## Instructions to follow
Starting at the beginning of the records and ending at the line that contains "click(839, 264)", write out every line again, requests included. Multiply each coordinate in the answers by 2.15 and round it to a whole number, with halves rounded up.

## The records
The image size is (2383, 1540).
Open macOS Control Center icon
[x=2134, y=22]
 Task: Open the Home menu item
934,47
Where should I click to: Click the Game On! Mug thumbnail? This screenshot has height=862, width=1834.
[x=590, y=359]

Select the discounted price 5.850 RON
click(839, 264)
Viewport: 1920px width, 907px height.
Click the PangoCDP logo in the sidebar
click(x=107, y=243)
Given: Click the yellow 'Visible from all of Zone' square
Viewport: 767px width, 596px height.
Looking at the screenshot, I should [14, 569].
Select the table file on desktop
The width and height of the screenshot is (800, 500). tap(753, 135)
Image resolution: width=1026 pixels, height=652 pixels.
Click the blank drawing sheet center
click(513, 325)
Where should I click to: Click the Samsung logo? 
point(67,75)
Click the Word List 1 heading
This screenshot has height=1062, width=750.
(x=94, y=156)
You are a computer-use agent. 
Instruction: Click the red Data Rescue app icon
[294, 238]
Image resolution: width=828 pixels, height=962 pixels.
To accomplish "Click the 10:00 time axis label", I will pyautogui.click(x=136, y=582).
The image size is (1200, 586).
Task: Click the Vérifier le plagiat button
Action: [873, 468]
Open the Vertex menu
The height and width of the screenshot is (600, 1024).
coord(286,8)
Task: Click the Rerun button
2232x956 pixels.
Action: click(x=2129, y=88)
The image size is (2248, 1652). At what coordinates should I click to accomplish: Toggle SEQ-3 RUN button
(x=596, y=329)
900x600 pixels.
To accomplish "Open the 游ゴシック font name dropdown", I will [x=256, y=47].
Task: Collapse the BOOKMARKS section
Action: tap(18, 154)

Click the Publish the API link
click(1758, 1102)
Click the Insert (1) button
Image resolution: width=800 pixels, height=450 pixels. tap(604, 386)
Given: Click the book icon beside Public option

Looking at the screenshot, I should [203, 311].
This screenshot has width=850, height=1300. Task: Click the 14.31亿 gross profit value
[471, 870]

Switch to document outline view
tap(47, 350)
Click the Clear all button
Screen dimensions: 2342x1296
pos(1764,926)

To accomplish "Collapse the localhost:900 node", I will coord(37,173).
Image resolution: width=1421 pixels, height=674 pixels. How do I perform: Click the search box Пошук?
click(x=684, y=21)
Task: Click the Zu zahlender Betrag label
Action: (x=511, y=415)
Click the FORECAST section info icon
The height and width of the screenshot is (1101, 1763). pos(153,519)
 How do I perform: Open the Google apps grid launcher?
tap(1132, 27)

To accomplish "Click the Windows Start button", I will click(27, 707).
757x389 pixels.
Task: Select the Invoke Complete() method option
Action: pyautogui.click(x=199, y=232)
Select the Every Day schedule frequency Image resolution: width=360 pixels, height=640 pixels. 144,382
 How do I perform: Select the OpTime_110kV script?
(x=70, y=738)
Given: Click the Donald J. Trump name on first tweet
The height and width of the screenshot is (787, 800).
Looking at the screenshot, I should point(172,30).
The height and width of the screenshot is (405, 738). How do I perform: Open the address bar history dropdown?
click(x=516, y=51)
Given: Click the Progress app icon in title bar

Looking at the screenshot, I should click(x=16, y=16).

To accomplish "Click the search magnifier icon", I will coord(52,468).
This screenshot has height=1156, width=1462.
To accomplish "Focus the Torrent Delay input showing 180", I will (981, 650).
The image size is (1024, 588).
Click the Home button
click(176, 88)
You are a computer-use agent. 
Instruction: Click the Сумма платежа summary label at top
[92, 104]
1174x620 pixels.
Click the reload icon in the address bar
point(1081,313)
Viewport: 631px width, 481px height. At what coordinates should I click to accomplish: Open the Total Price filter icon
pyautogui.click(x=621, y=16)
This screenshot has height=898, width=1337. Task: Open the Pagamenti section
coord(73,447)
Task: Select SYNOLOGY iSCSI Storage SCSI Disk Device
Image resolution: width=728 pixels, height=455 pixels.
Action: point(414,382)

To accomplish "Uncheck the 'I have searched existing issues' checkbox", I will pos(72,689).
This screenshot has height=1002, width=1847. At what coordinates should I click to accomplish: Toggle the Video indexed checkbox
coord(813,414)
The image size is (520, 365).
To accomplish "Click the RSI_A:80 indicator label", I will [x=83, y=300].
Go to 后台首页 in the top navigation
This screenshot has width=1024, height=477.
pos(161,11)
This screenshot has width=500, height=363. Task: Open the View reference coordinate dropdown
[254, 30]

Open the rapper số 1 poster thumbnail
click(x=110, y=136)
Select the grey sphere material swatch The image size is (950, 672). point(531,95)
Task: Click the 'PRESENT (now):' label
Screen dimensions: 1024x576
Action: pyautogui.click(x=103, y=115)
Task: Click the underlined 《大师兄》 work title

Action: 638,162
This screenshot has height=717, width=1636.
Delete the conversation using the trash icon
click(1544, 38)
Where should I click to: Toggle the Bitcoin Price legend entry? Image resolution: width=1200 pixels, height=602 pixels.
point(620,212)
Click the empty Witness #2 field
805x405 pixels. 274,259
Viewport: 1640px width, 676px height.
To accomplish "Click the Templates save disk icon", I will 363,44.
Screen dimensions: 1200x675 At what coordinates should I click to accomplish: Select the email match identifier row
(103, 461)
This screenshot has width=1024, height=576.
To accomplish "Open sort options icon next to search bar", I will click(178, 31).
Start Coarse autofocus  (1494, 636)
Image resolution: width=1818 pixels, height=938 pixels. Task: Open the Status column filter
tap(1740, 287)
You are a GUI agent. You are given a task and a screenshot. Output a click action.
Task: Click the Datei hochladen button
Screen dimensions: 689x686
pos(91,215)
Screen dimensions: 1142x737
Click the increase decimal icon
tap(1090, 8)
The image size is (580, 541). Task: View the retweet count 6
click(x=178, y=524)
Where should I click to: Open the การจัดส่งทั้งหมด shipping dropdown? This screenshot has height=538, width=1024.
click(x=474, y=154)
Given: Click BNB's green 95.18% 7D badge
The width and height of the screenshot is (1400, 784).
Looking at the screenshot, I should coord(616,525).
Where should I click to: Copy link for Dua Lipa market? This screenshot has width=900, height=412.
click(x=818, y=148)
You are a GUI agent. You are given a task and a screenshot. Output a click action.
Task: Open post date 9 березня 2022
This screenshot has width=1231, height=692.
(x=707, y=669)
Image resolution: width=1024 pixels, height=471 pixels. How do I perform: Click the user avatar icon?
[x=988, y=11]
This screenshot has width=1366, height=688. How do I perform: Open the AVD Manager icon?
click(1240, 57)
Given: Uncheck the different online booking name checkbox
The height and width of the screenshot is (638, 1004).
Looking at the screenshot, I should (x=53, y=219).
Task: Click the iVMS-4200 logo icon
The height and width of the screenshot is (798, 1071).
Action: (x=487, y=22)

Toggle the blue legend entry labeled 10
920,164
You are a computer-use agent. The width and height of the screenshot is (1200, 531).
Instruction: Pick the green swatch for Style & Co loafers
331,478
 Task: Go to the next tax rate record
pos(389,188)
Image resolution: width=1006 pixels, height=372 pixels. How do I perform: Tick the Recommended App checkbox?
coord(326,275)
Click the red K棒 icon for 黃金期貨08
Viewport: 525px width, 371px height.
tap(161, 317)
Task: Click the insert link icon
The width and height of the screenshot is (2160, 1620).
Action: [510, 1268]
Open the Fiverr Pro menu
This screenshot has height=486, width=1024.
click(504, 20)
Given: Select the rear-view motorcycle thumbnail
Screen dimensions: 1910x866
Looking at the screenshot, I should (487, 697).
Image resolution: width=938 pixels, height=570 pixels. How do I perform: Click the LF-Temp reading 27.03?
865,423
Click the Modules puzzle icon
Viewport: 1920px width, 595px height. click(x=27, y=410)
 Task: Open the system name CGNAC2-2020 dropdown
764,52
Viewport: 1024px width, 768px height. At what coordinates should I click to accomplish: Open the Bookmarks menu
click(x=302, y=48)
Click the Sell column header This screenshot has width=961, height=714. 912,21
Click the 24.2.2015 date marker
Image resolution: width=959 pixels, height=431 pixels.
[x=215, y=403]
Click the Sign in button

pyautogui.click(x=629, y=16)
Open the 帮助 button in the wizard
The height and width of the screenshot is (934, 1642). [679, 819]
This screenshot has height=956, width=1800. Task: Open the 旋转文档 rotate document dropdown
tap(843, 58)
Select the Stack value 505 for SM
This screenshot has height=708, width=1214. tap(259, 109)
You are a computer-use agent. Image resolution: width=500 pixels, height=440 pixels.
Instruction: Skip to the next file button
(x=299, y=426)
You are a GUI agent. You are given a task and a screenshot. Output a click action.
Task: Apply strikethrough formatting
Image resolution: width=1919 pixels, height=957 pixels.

## Written reply
The image size is (2383, 1540).
Open macOS Control Center icon
[x=4588, y=47]
 Task: Open the Home menu item
2008,101
Where should I click to: Click the Game On! Mug thumbnail? This screenshot has height=862, width=1834.
[x=1269, y=772]

Select the discounted price 5.850 RON
click(1804, 568)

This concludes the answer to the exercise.